Tumour endoproteases: the cutting edge of cancer drug delivery?

Abstract

Despite progression in anticancer drug development and improvements in the clinical utilization of therapies, current treatment regimes are still dependent upon the use of systemic antiproliferative cytotoxic agents. Although these agents are unquestionably potent, their efficacy is limited by toxicity towards 'normal' cells and a lack of tumour selective targeting, resulting in a therapeutic index which is modest at best. Consequently, the development of more tumour selective cancer treatments, with better discrimination between tumour and normal cells is unequivocally an important goal for cancer drug discovery. One such strategy is to exploit the tumour phenotype as a mechanism for tumour-selective delivery of potent therapeutics. An exciting approach in this area is to develop anticancer therapeutics as prodrugs, which are non-toxic until activated by enzymes localized specifically in the tumour. Enzymes suitable for tumour-activated prodrug development must have increased activity in the tumour relative to non-diseased tissue and an ability to activate the prodrug to its active form. One class of enzyme satisfying these criteria are the tumour endoproteases, particularly the serine- and metallo-proteases.

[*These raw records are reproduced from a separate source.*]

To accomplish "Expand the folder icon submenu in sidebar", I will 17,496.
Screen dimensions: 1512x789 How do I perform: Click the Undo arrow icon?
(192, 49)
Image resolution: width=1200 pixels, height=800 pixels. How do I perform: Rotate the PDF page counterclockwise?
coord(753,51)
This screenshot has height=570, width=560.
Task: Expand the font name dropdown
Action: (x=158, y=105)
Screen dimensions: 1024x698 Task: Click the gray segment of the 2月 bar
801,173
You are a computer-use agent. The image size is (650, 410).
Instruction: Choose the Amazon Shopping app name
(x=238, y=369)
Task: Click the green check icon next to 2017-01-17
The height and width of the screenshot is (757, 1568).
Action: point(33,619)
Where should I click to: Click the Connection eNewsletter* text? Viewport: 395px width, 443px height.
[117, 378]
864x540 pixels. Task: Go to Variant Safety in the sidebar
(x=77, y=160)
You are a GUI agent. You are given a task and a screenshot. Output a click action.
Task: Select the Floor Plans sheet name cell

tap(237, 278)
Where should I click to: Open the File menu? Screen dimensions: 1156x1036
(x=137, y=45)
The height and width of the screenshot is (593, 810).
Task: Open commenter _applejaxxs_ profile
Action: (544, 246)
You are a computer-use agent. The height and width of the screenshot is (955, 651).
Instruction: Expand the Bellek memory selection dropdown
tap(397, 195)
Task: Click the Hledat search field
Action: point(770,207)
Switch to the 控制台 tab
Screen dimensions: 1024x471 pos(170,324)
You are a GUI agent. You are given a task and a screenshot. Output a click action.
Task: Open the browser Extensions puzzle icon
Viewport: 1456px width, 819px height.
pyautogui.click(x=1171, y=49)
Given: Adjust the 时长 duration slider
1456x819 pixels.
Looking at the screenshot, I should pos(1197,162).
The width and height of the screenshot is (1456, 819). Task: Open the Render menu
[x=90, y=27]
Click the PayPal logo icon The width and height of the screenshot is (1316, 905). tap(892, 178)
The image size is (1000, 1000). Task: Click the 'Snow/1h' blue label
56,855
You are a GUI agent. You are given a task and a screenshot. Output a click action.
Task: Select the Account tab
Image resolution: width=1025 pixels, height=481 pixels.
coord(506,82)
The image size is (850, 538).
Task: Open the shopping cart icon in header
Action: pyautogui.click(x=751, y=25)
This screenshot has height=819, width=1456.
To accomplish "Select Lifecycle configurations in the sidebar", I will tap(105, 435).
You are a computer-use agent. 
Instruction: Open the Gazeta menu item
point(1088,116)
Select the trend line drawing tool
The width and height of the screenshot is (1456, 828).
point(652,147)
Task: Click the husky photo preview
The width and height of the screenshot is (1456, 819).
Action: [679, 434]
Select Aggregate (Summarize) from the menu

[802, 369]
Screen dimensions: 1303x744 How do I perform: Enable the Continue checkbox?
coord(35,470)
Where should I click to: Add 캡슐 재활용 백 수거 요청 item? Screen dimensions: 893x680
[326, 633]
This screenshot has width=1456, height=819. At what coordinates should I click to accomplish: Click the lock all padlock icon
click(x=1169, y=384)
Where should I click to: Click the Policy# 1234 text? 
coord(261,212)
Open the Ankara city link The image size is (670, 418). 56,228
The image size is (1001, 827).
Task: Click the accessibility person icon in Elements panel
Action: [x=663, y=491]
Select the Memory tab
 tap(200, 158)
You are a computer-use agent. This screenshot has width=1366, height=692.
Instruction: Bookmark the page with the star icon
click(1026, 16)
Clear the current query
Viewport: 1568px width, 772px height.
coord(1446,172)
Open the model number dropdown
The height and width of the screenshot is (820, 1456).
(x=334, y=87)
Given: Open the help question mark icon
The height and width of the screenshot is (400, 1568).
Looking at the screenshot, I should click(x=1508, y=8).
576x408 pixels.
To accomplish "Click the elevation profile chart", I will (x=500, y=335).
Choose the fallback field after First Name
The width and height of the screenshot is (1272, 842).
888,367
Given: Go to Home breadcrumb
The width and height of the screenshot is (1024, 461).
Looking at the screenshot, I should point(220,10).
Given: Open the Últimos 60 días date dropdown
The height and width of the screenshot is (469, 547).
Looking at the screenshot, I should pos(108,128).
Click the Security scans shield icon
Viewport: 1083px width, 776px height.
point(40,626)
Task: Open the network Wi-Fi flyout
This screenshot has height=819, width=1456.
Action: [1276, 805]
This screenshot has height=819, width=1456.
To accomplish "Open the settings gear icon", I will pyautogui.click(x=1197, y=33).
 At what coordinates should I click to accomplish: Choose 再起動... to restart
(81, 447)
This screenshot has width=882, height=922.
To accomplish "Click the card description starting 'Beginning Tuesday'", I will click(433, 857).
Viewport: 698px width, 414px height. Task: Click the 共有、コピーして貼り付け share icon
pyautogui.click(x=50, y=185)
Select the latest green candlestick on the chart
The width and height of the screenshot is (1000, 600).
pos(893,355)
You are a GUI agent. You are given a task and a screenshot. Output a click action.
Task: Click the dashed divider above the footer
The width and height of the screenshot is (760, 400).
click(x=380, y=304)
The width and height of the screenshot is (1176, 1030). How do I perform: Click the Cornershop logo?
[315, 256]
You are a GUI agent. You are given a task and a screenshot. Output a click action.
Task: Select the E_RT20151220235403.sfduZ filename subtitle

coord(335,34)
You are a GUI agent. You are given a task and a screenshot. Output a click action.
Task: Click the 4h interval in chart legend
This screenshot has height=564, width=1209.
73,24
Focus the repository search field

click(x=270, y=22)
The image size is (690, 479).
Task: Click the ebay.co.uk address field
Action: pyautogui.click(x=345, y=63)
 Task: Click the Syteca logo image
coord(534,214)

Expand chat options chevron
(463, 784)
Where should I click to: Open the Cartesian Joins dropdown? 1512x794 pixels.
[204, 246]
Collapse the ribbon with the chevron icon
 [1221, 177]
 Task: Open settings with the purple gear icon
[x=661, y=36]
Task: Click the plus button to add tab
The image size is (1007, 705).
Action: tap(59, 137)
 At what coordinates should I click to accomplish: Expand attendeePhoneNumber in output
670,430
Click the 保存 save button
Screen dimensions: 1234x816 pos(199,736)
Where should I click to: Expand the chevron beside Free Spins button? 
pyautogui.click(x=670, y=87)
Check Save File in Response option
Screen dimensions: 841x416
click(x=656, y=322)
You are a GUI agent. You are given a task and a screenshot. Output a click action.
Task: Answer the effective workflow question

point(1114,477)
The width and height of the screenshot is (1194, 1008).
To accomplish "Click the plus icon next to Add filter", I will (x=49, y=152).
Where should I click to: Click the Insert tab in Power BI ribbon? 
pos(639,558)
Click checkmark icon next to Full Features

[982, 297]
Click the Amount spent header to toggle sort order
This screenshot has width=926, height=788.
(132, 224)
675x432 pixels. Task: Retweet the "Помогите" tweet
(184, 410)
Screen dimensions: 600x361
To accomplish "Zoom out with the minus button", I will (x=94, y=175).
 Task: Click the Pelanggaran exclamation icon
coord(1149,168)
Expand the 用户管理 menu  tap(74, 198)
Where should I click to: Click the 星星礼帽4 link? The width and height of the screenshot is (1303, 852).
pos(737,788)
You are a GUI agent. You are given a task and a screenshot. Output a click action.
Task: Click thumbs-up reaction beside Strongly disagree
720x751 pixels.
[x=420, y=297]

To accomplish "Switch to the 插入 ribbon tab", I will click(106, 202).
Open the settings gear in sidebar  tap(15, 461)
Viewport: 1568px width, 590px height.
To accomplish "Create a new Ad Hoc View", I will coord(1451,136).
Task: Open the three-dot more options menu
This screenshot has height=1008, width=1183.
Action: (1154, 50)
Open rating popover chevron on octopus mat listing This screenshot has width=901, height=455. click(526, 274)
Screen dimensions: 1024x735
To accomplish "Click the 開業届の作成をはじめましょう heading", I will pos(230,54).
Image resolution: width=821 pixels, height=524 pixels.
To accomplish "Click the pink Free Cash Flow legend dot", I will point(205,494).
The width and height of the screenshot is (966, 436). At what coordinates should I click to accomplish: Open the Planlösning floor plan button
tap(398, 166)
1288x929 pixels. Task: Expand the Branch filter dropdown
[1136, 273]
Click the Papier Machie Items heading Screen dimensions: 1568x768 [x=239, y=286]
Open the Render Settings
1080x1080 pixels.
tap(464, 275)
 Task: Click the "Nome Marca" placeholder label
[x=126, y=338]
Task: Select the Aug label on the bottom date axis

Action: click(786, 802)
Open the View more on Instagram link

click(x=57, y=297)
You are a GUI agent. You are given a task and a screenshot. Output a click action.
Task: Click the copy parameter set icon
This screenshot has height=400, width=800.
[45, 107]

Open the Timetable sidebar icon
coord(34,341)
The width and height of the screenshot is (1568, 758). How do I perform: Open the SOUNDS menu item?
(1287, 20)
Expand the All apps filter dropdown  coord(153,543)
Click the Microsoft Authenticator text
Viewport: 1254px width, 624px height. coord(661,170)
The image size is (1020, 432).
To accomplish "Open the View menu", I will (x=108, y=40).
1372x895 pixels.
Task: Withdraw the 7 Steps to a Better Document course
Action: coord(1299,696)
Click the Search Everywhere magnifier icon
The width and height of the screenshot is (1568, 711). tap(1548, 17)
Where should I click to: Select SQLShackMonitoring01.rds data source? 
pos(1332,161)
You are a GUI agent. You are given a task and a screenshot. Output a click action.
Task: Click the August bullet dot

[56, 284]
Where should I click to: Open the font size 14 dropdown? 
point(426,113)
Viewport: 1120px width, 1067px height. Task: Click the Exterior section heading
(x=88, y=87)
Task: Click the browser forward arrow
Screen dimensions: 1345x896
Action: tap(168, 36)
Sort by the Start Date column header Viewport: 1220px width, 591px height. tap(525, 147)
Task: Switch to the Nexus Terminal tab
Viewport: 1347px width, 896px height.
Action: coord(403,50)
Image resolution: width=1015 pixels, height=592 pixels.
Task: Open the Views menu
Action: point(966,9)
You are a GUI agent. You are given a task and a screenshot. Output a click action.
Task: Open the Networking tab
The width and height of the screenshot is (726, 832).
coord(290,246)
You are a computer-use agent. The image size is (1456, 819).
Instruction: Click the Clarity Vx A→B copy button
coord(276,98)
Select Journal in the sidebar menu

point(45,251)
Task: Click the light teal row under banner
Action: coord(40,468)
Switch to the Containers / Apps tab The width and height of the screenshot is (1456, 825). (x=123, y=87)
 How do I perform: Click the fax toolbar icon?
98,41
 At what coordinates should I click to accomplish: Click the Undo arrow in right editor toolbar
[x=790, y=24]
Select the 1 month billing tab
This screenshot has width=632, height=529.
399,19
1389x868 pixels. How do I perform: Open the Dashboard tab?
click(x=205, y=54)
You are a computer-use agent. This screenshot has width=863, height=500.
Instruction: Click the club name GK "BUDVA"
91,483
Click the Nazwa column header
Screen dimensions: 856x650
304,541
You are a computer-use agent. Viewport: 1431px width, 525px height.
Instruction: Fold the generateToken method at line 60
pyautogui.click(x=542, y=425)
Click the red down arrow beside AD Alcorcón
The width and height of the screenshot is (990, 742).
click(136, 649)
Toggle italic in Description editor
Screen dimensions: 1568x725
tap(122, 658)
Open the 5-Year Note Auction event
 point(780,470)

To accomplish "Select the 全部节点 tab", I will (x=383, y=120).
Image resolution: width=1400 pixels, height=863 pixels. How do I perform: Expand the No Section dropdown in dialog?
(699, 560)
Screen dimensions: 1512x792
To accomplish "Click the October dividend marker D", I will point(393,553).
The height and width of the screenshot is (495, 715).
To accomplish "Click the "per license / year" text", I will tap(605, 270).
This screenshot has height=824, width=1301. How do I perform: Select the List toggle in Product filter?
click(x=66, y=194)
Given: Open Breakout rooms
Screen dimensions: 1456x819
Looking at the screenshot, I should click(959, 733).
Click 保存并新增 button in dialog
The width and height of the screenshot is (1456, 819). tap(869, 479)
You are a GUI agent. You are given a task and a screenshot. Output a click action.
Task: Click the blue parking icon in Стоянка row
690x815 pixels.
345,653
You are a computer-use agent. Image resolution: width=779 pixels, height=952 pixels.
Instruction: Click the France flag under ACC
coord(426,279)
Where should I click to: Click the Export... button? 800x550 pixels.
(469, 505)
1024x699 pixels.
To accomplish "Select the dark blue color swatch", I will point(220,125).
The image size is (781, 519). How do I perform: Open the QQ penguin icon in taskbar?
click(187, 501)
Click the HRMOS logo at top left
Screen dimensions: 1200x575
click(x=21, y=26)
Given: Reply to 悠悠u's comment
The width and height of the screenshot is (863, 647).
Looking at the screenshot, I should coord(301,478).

These proteolytic enzymes are essential for tumour angiogenesis, invasion and metastasis, the major defining features of malignancy. This review describes the concept behind development of tumour-endoprotease activated prodrugs and discusses the various studies to date that have demonstrated the huge potential of this approach for improvement of cancer therapy.

Figure 1

Schematic representation of tumour endoprotease-activated prodrugs (TAPs). The prodrug is composed of three domains: a potent therapeutic agent (effector), an endoprotease-cleavable peptide sequence (trigger) and a linker to join the trigger to the effector. This TAP remains inactive until activation of the trigger. The presence of the endoprotease in the tumour but not in the ‘normal' tissues results in activation of the TAP trigger selectively in the tumour, causing the release of the potent effector and a subsequent therapeutic effect.

Figure 2

(a) Structure of tumour-activated prodrug incorporating the microtubule-targeted agent vinblastine targeted at the serine protease, prostate-specific antigen (PSA) (DeFeo-Jones et al., 2002). Vinblastine is attached at position 4 to an octapeptide incorporating a PSA-selective cleavage site. The prodrug is endcapped by acetylation to prevent nonspecific exopeptidase activation. (b) Schematic representation of prodrug activation by PSA. The cleavage site for PSA within the peptide is indicated by the arrow. Following the initial cleavage by PSA, the remaining amino-acid residues are removed rapidly by exopeptidases.

Figure 3

(a) Structure of matrix metalloproteinase (MMP)-targeted tumour-activated prodrug incorporating the cytotoxic agent doxorubicin (Albright et al., 2005). Doxorubicin is attached to a heptapeptide incorporating an MMP-selective cleavage site. The prodrug is endcapped by acetylation to prevent nonspecific exopeptidase activation and promote in vivo drug stability. (b) Schematic representation of prodrug activation by MMP with expected cleavage products. The cleavage site for MMP within the peptide is indicated by the arrow. Following the initial cleavage by MMP, the remaining amino-acid residues are removed rapidly by exopeptidases.